Raw records
################

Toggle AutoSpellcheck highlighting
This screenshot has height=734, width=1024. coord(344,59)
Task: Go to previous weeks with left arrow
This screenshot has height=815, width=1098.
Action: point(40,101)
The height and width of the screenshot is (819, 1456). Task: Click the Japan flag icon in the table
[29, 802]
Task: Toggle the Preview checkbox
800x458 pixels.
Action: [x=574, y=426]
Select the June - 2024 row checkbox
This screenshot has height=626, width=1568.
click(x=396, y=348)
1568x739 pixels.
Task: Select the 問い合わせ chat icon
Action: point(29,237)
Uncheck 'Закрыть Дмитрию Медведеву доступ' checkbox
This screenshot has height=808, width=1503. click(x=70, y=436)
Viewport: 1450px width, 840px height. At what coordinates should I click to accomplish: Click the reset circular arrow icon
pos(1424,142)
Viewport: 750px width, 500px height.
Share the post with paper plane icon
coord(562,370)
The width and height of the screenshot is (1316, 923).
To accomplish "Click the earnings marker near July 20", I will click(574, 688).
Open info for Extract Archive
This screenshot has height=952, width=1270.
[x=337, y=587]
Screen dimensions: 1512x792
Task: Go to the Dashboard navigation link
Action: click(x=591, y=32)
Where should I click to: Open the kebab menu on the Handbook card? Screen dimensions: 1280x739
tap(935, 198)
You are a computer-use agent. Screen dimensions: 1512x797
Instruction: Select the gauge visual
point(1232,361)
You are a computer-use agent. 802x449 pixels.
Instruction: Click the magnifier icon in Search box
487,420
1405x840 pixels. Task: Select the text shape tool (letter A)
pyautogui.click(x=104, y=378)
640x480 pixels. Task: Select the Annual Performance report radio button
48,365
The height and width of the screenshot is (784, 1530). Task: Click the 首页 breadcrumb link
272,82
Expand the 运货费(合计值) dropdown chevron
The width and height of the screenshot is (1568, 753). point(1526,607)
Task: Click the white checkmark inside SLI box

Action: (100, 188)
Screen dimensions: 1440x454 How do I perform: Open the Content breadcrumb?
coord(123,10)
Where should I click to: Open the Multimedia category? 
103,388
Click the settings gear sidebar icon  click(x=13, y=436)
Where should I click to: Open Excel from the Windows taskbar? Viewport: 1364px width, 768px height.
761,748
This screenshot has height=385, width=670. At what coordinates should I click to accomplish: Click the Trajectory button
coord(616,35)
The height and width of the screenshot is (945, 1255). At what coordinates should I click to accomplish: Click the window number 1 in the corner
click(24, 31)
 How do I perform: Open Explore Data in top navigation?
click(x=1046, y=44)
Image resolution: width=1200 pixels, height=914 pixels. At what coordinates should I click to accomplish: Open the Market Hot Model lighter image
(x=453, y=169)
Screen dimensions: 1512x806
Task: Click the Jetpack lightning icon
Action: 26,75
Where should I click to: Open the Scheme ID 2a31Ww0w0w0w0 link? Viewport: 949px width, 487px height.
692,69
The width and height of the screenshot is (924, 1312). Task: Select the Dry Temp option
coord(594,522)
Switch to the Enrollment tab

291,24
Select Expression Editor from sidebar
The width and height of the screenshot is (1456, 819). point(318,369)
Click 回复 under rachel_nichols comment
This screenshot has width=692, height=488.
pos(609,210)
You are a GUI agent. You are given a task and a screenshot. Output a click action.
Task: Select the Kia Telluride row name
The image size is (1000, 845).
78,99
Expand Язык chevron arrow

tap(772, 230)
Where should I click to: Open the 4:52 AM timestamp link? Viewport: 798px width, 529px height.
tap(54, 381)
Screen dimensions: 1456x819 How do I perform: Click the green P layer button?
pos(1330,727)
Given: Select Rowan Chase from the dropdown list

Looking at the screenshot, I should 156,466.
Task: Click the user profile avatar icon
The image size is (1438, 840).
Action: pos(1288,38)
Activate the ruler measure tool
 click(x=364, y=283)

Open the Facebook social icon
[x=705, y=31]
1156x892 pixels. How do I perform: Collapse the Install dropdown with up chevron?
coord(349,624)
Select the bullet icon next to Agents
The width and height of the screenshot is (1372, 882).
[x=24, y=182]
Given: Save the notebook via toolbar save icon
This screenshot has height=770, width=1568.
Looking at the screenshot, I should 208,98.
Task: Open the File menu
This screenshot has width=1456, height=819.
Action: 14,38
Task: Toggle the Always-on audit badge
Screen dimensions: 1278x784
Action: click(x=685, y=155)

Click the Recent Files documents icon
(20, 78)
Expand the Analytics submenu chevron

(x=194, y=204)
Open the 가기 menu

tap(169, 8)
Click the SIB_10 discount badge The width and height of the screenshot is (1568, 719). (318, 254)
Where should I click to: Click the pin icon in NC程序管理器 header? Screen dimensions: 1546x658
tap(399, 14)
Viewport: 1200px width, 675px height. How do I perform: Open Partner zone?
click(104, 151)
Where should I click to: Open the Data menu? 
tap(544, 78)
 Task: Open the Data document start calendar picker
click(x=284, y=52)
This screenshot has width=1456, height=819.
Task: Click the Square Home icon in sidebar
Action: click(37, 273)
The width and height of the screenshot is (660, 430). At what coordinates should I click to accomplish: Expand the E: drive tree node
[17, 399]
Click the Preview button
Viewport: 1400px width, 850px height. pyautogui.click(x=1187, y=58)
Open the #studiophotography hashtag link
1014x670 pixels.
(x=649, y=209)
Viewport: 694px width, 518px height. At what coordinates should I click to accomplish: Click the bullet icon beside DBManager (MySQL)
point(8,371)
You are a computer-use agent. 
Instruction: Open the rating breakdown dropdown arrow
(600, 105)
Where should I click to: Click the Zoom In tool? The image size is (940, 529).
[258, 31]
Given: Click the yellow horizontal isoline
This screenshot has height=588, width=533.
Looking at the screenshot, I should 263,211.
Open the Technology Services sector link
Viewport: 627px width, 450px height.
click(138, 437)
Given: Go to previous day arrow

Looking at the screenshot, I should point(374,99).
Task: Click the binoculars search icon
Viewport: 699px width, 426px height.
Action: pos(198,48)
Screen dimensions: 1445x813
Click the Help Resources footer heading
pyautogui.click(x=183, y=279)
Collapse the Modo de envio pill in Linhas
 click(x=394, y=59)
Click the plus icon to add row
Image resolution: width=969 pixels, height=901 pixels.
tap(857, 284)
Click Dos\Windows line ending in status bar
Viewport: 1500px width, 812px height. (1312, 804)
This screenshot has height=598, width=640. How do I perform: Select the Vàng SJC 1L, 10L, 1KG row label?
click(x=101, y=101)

################

> STATED GOAL: Switch every "Instruction" in the rows to "Command", leaving everything else unchanged.

> SOLUTION TO THE EXERCISE:
Toggle AutoSpellcheck highlighting
This screenshot has height=734, width=1024. coord(344,59)
Task: Go to previous weeks with left arrow
This screenshot has height=815, width=1098.
Action: point(40,101)
The height and width of the screenshot is (819, 1456). Task: Click the Japan flag icon in the table
[29, 802]
Task: Toggle the Preview checkbox
800x458 pixels.
Action: [x=574, y=426]
Select the June - 2024 row checkbox
This screenshot has height=626, width=1568.
click(x=396, y=348)
1568x739 pixels.
Task: Select the 問い合わせ chat icon
Action: point(29,237)
Uncheck 'Закрыть Дмитрию Медведеву доступ' checkbox
This screenshot has height=808, width=1503. click(x=70, y=436)
Viewport: 1450px width, 840px height. At what coordinates should I click to accomplish: Click the reset circular arrow icon
pos(1424,142)
Viewport: 750px width, 500px height.
Share the post with paper plane icon
coord(562,370)
The width and height of the screenshot is (1316, 923).
To accomplish "Click the earnings marker near July 20", I will click(574, 688).
Open info for Extract Archive
This screenshot has height=952, width=1270.
[x=337, y=587]
Screen dimensions: 1512x792
Task: Go to the Dashboard navigation link
Action: click(x=591, y=32)
Where should I click to: Open the kebab menu on the Handbook card? Screen dimensions: 1280x739
tap(935, 198)
You are a computer-use agent. Screen dimensions: 1512x797
Command: Select the gauge visual
point(1232,361)
You are a computer-use agent. 802x449 pixels.
Command: Click the magnifier icon in Search box
487,420
1405x840 pixels. Task: Select the text shape tool (letter A)
pyautogui.click(x=104, y=378)
640x480 pixels. Task: Select the Annual Performance report radio button
48,365
The height and width of the screenshot is (784, 1530). Task: Click the 首页 breadcrumb link
272,82
Expand the 运货费(合计值) dropdown chevron
The width and height of the screenshot is (1568, 753). point(1526,607)
Task: Click the white checkmark inside SLI box

Action: (100, 188)
Screen dimensions: 1440x454 How do I perform: Open the Content breadcrumb?
coord(123,10)
Where should I click to: Open the Multimedia category? 
103,388
Click the settings gear sidebar icon  click(x=13, y=436)
Where should I click to: Open Excel from the Windows taskbar? Viewport: 1364px width, 768px height.
761,748
This screenshot has height=385, width=670. At what coordinates should I click to accomplish: Click the Trajectory button
coord(616,35)
The height and width of the screenshot is (945, 1255). At what coordinates should I click to accomplish: Click the window number 1 in the corner
click(24, 31)
 How do I perform: Open Explore Data in top navigation?
click(x=1046, y=44)
Image resolution: width=1200 pixels, height=914 pixels. At what coordinates should I click to accomplish: Open the Market Hot Model lighter image
(x=453, y=169)
Screen dimensions: 1512x806
Task: Click the Jetpack lightning icon
Action: 26,75
Where should I click to: Open the Scheme ID 2a31Ww0w0w0w0 link? Viewport: 949px width, 487px height.
692,69
The width and height of the screenshot is (924, 1312). Task: Select the Dry Temp option
coord(594,522)
Switch to the Enrollment tab

291,24
Select Expression Editor from sidebar
The width and height of the screenshot is (1456, 819). point(318,369)
Click 回复 under rachel_nichols comment
This screenshot has width=692, height=488.
pos(609,210)
You are a GUI agent. You are given a task and a screenshot. Output a click action.
Task: Select the Kia Telluride row name
The image size is (1000, 845).
78,99
Expand Язык chevron arrow

tap(772, 230)
Where should I click to: Open the 4:52 AM timestamp link? Viewport: 798px width, 529px height.
tap(54, 381)
Screen dimensions: 1456x819 How do I perform: Click the green P layer button?
pos(1330,727)
Given: Select Rowan Chase from the dropdown list

Looking at the screenshot, I should 156,466.
Task: Click the user profile avatar icon
The image size is (1438, 840).
Action: pos(1288,38)
Activate the ruler measure tool
 click(x=364, y=283)

Open the Facebook social icon
[x=705, y=31]
1156x892 pixels. How do I perform: Collapse the Install dropdown with up chevron?
coord(349,624)
Select the bullet icon next to Agents
The width and height of the screenshot is (1372, 882).
[x=24, y=182]
Given: Save the notebook via toolbar save icon
This screenshot has height=770, width=1568.
Looking at the screenshot, I should 208,98.
Task: Open the File menu
This screenshot has width=1456, height=819.
Action: 14,38
Task: Toggle the Always-on audit badge
Screen dimensions: 1278x784
Action: click(x=685, y=155)

Click the Recent Files documents icon
(20, 78)
Expand the Analytics submenu chevron

(x=194, y=204)
Open the 가기 menu

tap(169, 8)
Click the SIB_10 discount badge The width and height of the screenshot is (1568, 719). (318, 254)
Where should I click to: Click the pin icon in NC程序管理器 header? Screen dimensions: 1546x658
tap(399, 14)
Viewport: 1200px width, 675px height. How do I perform: Open Partner zone?
click(104, 151)
Where should I click to: Open the Data menu? 
tap(544, 78)
 Task: Open the Data document start calendar picker
click(x=284, y=52)
This screenshot has width=1456, height=819.
Task: Click the Square Home icon in sidebar
Action: click(37, 273)
The width and height of the screenshot is (660, 430). At what coordinates should I click to accomplish: Expand the E: drive tree node
[17, 399]
Click the Preview button
Viewport: 1400px width, 850px height. pyautogui.click(x=1187, y=58)
Open the #studiophotography hashtag link
1014x670 pixels.
(x=649, y=209)
Viewport: 694px width, 518px height. At what coordinates should I click to accomplish: Click the bullet icon beside DBManager (MySQL)
point(8,371)
You are a computer-use agent. 
Command: Open the rating breakdown dropdown arrow
(600, 105)
Where should I click to: Click the Zoom In tool? The image size is (940, 529).
[258, 31]
Given: Click the yellow horizontal isoline
This screenshot has height=588, width=533.
Looking at the screenshot, I should 263,211.
Open the Technology Services sector link
Viewport: 627px width, 450px height.
click(138, 437)
Given: Go to previous day arrow

Looking at the screenshot, I should point(374,99).
Task: Click the binoculars search icon
Viewport: 699px width, 426px height.
Action: pos(198,48)
Screen dimensions: 1445x813
Click the Help Resources footer heading
pyautogui.click(x=183, y=279)
Collapse the Modo de envio pill in Linhas
 click(x=394, y=59)
Click the plus icon to add row
Image resolution: width=969 pixels, height=901 pixels.
tap(857, 284)
Click Dos\Windows line ending in status bar
Viewport: 1500px width, 812px height. (1312, 804)
This screenshot has height=598, width=640. How do I perform: Select the Vàng SJC 1L, 10L, 1KG row label?
click(x=101, y=101)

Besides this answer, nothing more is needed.